- Jean-Paul Racelle: [addressing the Assembly] Nothing has changed in our times. We have wasted forty years advising a government in which we have no voice. Nothing we have asked has been given. No word we have spoken has been heard. We now know we are without will or honour or any rights of citizenship. We can no longer pretend, even to ourselves, that we can call our lives our own. I therefore ask that this worthless Assembly be dissolved.
- [general cries of "No!"]
- Jean-Paul Racelle: [he continues] Go to your homes. Carry to your parishes the call to arms. Raise every man who can lift a gun. Stand ready to march at a moment's notice. It will not be days, but now only hours before war to free Canada begins!
- Father Antoine: Blood! There's been a fight.

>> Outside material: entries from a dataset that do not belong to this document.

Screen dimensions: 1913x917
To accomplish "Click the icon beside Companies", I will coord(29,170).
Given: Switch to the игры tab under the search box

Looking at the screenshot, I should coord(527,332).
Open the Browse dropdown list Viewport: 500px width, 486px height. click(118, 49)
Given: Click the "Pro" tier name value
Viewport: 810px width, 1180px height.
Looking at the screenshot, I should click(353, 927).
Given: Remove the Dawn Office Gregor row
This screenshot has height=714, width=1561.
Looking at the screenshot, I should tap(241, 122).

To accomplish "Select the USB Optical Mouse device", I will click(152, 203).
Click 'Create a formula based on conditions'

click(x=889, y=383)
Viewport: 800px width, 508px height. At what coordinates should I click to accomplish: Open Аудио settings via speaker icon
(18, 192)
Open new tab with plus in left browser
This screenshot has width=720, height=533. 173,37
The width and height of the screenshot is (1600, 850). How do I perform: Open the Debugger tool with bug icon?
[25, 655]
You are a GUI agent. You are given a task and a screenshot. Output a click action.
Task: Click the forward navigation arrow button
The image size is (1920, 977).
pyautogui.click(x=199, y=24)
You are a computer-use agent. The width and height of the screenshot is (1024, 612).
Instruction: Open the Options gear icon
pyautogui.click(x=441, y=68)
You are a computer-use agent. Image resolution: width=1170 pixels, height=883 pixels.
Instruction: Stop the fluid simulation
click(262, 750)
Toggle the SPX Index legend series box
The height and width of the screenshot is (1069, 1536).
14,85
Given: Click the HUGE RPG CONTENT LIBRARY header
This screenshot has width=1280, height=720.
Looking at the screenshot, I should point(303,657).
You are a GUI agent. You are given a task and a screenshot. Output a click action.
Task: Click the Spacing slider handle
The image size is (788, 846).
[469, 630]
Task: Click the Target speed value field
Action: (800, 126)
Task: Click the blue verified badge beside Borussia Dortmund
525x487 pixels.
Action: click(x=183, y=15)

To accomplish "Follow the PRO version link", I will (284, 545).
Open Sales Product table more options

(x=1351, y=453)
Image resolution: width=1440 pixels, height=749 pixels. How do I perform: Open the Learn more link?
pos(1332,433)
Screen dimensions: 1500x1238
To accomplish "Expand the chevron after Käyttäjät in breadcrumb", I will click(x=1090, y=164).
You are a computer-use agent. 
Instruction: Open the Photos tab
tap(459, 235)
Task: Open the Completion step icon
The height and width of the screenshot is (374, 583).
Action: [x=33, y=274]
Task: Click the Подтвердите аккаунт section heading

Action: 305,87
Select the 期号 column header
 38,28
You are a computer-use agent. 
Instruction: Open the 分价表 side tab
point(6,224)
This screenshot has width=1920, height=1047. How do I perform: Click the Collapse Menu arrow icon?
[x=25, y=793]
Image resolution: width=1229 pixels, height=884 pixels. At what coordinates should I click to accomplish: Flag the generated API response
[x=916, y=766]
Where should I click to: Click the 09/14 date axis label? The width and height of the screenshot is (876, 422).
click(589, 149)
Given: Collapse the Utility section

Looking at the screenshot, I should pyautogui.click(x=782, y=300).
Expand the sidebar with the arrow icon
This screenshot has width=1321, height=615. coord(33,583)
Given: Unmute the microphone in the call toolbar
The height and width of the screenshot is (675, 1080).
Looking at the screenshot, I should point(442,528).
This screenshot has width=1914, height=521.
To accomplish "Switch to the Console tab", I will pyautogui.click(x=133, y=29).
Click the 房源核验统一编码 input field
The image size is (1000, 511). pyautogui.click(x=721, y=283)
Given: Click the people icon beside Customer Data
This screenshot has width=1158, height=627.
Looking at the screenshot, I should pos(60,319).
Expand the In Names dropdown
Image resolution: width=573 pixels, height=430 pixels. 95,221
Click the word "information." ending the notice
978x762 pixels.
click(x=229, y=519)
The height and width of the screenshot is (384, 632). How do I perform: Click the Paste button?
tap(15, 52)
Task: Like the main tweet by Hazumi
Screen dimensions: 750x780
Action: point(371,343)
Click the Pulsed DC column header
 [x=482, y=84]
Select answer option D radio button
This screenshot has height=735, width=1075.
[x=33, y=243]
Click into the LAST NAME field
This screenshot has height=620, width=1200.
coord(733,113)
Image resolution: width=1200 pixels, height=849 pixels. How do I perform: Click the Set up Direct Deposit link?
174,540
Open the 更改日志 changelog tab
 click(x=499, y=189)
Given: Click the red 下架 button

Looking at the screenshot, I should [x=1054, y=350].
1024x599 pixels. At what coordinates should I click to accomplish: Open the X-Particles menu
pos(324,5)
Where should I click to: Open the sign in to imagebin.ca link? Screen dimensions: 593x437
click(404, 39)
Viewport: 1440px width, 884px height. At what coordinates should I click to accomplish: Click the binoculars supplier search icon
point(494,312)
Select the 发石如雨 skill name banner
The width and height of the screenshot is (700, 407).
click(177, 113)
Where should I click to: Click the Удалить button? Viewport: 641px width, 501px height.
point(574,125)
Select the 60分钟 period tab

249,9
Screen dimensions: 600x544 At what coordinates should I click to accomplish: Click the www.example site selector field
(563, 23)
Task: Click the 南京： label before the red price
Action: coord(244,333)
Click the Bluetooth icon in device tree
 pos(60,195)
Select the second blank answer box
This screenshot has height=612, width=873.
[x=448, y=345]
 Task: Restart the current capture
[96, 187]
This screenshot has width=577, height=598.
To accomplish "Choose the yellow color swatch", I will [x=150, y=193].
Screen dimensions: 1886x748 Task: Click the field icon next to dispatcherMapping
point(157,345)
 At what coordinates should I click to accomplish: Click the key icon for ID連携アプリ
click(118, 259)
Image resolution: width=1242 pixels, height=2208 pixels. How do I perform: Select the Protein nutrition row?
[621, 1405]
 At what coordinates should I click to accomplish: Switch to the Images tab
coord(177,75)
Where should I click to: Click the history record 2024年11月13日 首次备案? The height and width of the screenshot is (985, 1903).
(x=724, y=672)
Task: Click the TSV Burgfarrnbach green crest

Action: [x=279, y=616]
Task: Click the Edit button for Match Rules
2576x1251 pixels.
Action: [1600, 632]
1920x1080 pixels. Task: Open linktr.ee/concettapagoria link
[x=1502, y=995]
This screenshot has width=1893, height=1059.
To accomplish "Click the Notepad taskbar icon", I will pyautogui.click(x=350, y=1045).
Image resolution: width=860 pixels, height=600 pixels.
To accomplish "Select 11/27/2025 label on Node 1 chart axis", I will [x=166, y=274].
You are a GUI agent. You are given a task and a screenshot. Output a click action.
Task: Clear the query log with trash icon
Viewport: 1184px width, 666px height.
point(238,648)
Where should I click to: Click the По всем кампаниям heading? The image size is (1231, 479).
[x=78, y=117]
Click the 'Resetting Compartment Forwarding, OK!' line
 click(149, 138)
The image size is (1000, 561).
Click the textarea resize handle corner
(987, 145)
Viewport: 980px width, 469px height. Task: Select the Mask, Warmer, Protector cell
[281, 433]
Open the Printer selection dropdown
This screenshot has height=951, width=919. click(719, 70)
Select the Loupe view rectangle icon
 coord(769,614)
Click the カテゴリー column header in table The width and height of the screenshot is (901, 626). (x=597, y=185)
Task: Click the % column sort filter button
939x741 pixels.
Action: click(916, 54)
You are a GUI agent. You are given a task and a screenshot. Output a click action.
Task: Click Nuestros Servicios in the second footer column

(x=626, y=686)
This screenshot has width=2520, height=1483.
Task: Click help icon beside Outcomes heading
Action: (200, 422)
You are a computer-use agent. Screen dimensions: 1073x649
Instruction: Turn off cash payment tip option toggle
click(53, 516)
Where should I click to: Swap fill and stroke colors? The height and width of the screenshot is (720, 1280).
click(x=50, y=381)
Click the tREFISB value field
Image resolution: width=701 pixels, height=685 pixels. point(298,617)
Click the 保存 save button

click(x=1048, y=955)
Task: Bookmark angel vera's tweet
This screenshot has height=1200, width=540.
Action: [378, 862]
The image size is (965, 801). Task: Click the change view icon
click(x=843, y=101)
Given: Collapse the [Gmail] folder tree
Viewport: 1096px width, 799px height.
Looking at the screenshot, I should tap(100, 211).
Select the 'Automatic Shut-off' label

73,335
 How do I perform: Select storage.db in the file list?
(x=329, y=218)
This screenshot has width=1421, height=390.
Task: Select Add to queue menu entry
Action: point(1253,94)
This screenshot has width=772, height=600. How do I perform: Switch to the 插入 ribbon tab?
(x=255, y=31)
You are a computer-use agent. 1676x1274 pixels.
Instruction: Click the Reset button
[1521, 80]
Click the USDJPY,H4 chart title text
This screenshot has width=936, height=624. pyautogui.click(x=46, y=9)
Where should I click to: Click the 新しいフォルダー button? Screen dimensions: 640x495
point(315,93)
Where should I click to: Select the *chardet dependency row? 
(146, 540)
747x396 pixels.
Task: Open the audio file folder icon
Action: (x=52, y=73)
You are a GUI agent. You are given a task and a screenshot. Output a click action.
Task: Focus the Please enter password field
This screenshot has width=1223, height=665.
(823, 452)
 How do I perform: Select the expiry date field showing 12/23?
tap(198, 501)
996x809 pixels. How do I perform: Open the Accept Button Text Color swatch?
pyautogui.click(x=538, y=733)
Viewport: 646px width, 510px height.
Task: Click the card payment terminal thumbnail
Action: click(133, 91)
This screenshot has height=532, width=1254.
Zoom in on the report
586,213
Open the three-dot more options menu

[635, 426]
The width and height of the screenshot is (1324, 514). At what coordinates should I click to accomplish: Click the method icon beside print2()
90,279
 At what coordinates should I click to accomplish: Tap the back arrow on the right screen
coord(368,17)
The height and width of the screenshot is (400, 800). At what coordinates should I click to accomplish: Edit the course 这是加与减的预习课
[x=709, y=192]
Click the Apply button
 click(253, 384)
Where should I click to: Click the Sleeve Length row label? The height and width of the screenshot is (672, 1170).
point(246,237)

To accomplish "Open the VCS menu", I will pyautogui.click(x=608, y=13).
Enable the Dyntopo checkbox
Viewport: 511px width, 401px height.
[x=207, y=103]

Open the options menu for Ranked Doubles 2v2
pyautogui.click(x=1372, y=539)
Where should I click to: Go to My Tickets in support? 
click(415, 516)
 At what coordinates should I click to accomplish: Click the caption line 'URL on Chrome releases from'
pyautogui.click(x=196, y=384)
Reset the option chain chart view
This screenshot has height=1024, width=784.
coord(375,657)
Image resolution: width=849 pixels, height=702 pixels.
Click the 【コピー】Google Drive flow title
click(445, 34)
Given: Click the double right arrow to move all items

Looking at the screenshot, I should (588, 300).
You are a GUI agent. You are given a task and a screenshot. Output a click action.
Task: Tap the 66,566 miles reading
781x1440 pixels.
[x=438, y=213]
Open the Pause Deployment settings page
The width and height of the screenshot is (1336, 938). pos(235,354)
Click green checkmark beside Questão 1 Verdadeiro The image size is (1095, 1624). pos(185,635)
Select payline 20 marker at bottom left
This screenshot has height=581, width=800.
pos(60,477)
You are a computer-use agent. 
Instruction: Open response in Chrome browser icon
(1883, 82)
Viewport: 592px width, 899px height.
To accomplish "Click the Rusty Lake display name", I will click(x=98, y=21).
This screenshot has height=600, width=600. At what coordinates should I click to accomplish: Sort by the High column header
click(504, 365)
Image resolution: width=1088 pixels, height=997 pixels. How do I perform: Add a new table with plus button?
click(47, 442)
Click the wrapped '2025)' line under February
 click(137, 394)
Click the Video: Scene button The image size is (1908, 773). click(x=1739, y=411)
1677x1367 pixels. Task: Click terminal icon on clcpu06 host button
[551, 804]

- Mark Douglas: We won it too. The leaders are free. Aren't you glad?
- Father Antoine: This unhappy thing you do has little connection with anything that is real to me. You're only postponing Canada's great days.
- Mark Douglas: But I thought you were helping us?
- Father Antoine: I won't betray you. But help? The only way I could help you would be to stop you. And I can't.
- Mark Douglas: You don't want us to win?
- Father Antoine: Everything you are fighting for is good, and will come. But great, good things must grow. Believe me, the liberties you seek will grow best within the framework of the government we have. I happen to believe the British Government is both wise and liberal.
- Mark Douglas: We have as many British rebels as we have French.
- Father Antoine: Do they think we can build our world by breaking it up into little pieces? First Canada from England, then Quebec from Montreal, then each village from its neighbour until you have a a hundred dismembered countries all at each others' throats. Our government ties two hemispheres into one; uniting many peoples into one great people, working together, at peace with each other. Can you tell me that is not for the glory of God?
- Mark Douglas: Then why would by father and La Fleur...
- Father Antoine: They are like all rebel leaders, they mistake their own bitterness and frustration and hatred for devotion to a cause.